What can we observe? First, regarding changing the color bit depth in Rec. 709:
- Moving 8-bit to 16-bit or 32-bit helps a lot. Banding artifacts completely disappear, and effects and corrections are processed better. Even a straight export benefits.
- The difference between 16-bit and 32-bit are negligible.
- When these compositions are compressed via export to H.264, they are forced to go back to 8-bit. Even then, the advantages of having raised the color bit depth are clearly visible in frame 1. By frame 49, all of them look like mush (very similar-looking mush I must add!).
- After a certain point, compression destroys everything. All the good work can be undone with poor compression.
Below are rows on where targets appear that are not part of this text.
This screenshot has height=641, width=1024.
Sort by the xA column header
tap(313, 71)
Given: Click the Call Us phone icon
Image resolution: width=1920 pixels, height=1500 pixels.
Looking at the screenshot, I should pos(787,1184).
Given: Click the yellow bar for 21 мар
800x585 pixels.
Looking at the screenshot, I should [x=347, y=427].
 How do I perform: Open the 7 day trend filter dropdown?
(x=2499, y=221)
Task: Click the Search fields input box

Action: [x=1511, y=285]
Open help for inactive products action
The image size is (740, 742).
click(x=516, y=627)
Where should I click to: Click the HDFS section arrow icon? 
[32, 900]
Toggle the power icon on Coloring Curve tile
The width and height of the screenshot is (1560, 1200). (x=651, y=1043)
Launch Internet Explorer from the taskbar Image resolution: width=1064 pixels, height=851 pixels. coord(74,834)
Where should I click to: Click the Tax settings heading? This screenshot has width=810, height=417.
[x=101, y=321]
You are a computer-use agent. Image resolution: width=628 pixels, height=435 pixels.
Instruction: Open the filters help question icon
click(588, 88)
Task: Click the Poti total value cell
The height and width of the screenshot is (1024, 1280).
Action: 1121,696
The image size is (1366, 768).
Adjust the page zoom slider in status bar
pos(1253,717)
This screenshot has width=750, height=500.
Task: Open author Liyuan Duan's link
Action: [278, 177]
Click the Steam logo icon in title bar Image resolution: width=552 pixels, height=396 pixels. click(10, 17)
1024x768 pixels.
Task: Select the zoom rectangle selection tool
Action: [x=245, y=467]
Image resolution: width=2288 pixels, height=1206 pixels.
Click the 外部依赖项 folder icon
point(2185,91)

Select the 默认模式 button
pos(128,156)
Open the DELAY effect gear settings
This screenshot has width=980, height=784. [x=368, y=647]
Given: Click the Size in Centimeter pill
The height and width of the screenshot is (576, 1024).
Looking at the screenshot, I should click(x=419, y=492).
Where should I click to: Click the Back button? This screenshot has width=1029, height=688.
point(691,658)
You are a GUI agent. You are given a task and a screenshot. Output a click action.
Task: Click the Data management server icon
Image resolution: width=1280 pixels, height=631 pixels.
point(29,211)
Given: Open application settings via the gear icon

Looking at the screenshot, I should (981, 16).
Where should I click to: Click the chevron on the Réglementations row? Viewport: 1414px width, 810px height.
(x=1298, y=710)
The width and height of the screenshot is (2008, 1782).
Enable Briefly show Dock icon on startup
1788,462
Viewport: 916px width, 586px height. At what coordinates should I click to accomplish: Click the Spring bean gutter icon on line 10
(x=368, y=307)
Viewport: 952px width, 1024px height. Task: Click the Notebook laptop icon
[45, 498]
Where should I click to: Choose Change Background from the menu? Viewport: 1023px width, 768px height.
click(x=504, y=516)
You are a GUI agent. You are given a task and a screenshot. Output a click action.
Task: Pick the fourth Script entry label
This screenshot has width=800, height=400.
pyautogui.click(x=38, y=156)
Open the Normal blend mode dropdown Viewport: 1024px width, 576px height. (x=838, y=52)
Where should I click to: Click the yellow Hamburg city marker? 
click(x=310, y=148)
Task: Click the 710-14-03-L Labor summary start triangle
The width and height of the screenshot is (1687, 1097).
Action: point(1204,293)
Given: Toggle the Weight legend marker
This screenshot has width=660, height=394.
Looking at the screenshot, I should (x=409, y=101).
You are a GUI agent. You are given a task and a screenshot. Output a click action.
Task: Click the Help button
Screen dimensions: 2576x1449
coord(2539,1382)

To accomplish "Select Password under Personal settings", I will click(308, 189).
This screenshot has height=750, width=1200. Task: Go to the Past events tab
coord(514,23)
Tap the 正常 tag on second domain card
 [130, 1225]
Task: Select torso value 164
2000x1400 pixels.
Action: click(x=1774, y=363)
That’s a scary thought.
What about scaling up to ProPhoto RGB?
- It doesn’t work for 8-bit or 16-bit (what are those pink bands doing there?)! Obviously, when you push colors in a larger color space, there is more space to move. Where these colors move to, though, might be totally not what you’re after.
- ProPhoto RGB does brilliantly with 32-bit float. It is markedly different than 32-bit float without ProPhoto RGB. You can see the difference even in the small thumbnails above.
- Even more surprisingly, heavy compression in ProPhoto RGB to Rec. 709 (which must happen when you export to 8-bit H.264) still maintains the quality, in both frame 1 and frame 49. This is great news.
What can we conclude? Does our 8-bit test image deserve five star treatment or not?
Of course it does. Based on the above test, we can say:
- If you’re only working in Rec. 709, move up to 16-bit.
- If you’re working in 32-bit float, move to ProPhoto RGB (or ACES).
In Part Two, we’ll look at video that starts from 10-bit or more.